_Required work_: In the entries below, count every line that has the string "computer", and answer with that count alone.

Collected data
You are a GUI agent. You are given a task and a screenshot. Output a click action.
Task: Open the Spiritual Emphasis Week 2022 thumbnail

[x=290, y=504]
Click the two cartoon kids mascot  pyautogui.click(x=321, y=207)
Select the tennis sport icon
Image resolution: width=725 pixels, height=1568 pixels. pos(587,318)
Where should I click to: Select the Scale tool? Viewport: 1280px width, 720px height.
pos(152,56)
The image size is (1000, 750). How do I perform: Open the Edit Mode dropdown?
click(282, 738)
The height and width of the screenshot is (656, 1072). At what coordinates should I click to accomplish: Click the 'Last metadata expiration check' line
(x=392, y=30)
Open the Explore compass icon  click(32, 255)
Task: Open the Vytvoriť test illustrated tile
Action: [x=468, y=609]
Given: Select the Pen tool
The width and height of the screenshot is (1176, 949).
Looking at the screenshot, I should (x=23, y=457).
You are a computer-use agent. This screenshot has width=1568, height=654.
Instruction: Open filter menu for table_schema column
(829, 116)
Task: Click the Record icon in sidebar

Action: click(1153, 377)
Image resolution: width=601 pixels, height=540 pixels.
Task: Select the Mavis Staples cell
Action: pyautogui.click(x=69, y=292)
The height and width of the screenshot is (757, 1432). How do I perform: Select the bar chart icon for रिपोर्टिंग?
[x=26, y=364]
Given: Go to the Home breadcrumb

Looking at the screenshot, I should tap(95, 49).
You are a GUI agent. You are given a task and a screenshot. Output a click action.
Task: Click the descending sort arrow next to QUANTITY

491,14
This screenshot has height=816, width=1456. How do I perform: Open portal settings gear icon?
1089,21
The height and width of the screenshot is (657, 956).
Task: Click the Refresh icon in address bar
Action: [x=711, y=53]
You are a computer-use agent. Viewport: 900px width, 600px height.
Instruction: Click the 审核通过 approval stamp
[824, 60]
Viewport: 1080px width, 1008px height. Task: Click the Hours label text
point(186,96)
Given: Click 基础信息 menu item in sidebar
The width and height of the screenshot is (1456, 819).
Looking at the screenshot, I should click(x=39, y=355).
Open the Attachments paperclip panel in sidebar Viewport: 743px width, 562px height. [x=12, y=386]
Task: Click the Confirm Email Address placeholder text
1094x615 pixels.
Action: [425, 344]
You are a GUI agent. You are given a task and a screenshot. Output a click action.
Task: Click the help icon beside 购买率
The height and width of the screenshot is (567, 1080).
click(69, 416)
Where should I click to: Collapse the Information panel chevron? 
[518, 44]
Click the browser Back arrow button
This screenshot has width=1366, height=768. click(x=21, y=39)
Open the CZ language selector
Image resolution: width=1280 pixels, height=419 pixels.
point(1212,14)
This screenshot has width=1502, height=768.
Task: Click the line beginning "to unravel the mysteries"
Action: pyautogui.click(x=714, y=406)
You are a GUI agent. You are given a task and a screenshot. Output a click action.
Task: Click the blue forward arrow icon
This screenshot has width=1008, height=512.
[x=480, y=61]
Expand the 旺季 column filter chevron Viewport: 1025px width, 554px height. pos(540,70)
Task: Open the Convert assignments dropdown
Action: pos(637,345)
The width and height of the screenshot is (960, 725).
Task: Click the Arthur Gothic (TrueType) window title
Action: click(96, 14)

_Task solution_: 2